**Task instructions**: Show all the lines in the data below that include the word "series".

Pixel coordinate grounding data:
<<<<

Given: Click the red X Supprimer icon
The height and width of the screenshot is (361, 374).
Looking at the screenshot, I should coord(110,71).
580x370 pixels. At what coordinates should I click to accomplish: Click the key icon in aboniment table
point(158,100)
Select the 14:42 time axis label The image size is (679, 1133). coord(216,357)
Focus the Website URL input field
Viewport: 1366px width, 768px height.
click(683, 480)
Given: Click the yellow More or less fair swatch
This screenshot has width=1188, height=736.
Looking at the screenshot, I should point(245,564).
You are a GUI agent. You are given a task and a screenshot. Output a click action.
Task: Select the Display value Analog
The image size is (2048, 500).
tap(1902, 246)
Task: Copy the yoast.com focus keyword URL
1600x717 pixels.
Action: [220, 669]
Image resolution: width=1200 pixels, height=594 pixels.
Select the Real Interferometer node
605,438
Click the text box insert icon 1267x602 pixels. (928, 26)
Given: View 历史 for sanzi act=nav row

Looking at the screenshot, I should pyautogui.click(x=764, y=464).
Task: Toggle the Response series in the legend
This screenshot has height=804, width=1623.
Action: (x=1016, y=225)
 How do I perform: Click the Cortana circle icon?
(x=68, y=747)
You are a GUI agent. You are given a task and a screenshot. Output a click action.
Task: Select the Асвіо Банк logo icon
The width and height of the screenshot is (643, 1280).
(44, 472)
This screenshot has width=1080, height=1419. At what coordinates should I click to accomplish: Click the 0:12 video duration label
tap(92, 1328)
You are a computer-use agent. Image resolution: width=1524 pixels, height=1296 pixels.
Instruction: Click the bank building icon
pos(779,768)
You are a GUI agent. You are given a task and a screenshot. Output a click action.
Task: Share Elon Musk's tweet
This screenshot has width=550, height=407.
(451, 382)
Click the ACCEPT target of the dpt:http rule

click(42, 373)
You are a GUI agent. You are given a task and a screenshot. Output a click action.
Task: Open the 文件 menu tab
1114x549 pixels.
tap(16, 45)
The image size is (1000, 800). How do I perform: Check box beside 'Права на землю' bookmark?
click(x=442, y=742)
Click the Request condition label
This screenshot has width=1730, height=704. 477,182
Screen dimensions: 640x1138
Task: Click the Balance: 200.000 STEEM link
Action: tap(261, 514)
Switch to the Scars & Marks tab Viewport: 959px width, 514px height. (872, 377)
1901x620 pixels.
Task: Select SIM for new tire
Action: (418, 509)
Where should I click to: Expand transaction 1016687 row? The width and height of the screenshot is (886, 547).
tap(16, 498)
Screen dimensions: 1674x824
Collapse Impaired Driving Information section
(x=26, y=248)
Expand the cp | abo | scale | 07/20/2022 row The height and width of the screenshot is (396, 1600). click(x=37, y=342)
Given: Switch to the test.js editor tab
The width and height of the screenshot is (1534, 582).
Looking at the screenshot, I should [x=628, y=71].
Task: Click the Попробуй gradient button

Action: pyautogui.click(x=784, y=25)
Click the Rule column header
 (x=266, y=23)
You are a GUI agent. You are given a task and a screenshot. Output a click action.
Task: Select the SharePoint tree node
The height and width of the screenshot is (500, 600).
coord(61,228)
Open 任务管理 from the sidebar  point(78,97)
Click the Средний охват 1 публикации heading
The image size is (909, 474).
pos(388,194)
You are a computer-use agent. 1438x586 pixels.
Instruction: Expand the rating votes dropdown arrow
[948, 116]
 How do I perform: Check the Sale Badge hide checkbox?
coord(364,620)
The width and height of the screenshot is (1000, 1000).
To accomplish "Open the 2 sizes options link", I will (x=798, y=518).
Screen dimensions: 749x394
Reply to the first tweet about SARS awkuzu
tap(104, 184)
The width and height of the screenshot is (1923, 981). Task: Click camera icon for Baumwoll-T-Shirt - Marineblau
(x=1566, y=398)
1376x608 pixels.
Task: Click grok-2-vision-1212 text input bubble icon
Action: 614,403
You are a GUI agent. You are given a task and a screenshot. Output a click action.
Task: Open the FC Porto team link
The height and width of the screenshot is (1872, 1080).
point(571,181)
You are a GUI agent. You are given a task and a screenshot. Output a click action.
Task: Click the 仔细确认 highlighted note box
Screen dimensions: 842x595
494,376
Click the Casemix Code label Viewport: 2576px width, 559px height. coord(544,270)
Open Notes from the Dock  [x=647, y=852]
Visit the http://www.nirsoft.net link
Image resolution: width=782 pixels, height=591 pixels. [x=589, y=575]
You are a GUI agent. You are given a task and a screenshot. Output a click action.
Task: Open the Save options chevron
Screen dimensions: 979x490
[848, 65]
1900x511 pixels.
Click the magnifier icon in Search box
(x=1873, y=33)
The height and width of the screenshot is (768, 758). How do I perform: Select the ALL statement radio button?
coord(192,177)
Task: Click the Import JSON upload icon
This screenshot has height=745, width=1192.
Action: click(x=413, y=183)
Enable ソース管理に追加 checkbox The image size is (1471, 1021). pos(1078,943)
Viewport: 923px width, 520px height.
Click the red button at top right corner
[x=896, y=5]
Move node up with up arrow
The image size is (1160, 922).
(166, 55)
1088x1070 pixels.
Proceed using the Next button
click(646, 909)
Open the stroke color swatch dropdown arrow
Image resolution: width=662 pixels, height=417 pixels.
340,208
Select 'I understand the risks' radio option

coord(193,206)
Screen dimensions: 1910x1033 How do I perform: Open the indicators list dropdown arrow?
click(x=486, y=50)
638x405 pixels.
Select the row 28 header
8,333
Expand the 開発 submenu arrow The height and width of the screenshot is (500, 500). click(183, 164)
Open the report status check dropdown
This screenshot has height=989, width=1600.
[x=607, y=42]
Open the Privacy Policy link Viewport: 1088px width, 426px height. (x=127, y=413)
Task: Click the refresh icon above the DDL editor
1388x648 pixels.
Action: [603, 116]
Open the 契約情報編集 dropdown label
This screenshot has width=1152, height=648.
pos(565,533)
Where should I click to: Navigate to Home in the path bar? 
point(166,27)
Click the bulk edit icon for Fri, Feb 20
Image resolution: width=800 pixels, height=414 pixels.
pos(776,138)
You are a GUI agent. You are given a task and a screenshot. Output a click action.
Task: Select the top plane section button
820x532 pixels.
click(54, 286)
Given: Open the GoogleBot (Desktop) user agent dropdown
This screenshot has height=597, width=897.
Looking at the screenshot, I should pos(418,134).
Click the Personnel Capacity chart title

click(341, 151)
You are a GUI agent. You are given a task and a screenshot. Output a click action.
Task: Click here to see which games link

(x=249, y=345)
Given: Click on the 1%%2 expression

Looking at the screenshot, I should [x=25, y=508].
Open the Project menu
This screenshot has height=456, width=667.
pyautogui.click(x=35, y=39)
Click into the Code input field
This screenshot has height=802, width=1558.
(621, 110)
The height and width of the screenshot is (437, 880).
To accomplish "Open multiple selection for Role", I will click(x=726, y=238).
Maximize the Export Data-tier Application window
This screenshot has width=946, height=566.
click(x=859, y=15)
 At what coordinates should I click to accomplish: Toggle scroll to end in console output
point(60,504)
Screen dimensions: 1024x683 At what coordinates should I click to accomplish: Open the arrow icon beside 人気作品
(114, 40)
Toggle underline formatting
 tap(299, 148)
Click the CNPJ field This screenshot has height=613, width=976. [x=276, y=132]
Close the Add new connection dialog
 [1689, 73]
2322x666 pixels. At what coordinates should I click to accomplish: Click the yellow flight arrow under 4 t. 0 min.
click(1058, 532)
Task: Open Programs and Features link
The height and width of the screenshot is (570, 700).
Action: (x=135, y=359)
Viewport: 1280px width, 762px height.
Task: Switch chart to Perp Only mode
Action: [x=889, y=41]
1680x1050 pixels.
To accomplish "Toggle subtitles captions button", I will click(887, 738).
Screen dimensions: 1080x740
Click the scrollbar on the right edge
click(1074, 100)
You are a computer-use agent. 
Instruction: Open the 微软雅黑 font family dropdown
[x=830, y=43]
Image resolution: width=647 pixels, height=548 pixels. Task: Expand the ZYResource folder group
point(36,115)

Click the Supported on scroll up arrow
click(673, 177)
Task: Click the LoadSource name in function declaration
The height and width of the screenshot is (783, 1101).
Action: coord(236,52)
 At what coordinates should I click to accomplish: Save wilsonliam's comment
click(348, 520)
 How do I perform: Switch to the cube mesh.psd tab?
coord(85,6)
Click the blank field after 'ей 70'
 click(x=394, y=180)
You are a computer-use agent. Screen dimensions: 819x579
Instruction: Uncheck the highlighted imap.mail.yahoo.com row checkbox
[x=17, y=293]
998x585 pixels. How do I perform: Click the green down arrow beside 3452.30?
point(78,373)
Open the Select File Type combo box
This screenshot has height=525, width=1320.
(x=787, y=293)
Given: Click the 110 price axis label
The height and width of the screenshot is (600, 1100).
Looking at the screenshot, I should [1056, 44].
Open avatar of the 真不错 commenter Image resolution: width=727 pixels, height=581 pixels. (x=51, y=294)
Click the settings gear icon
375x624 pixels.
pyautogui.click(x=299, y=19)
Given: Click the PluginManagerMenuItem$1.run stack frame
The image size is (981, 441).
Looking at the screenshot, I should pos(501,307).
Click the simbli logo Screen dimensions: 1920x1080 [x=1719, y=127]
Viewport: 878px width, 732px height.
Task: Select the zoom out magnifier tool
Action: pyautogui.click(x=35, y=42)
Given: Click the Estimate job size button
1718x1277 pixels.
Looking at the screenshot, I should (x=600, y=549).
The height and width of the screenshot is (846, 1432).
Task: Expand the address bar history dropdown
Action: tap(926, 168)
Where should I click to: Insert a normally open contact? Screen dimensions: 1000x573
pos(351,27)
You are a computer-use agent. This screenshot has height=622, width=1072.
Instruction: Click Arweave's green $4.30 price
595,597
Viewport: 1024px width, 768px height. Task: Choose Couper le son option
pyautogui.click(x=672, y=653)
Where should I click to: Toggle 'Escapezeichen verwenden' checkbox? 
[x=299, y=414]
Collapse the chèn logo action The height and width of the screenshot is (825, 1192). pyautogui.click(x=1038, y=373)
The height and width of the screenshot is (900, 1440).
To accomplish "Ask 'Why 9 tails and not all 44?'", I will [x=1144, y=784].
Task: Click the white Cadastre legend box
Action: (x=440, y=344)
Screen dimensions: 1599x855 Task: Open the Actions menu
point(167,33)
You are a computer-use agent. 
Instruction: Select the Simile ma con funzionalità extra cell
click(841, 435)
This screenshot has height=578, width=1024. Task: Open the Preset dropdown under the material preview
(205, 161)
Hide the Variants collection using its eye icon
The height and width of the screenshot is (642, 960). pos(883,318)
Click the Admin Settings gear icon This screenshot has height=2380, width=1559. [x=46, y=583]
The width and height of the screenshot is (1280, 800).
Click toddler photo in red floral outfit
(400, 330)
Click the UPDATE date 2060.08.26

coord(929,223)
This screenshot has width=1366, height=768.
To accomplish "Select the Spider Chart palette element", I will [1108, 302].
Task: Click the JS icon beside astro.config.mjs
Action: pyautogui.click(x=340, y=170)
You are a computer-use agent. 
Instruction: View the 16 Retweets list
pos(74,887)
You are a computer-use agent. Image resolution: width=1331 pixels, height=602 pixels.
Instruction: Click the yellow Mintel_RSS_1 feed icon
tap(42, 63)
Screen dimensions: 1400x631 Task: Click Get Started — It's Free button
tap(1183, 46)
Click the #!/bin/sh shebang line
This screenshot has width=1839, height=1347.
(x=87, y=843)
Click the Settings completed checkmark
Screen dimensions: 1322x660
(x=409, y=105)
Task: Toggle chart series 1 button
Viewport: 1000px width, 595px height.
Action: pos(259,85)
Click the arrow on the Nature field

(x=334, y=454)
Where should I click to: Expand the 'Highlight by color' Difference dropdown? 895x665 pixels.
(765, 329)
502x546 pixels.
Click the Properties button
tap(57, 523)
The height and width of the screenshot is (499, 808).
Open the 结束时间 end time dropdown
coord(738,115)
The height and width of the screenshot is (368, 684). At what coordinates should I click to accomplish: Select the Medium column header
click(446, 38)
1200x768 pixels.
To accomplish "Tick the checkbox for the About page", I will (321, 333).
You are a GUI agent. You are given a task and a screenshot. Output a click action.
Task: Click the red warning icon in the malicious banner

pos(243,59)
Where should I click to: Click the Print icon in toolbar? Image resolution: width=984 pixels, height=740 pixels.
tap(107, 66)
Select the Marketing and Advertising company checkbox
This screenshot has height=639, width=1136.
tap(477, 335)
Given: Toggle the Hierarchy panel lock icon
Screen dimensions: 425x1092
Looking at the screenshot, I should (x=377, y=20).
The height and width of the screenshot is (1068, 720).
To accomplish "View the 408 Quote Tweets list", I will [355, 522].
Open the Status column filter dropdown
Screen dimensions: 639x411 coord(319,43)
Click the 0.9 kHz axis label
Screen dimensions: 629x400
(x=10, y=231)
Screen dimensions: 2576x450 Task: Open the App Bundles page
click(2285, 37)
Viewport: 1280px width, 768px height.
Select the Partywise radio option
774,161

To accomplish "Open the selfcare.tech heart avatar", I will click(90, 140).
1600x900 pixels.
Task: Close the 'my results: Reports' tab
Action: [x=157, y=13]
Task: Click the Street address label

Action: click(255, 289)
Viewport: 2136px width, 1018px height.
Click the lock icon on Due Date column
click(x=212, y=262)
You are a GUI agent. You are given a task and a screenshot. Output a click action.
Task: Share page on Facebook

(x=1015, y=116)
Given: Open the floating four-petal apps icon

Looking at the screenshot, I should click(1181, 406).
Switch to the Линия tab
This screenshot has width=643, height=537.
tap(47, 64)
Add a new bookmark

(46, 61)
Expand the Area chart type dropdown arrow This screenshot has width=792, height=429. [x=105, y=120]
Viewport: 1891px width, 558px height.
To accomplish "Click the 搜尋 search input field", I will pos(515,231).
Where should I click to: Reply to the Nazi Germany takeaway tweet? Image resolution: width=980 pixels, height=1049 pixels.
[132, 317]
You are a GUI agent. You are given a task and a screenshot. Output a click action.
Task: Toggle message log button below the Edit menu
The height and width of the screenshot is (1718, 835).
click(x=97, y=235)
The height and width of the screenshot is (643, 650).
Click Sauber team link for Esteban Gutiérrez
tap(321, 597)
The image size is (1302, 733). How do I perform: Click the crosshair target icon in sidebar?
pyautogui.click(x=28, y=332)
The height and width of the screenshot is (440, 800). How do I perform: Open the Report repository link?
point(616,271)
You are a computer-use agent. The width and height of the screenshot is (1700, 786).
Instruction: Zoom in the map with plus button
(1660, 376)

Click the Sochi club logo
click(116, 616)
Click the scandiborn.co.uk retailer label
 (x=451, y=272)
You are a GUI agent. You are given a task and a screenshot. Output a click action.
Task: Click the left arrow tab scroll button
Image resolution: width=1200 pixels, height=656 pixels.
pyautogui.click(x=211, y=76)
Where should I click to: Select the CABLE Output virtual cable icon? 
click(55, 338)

>>>>

**Response for this exercise**:
Task: Toggle the Response series in the legend
Task: Toggle chart series 1 button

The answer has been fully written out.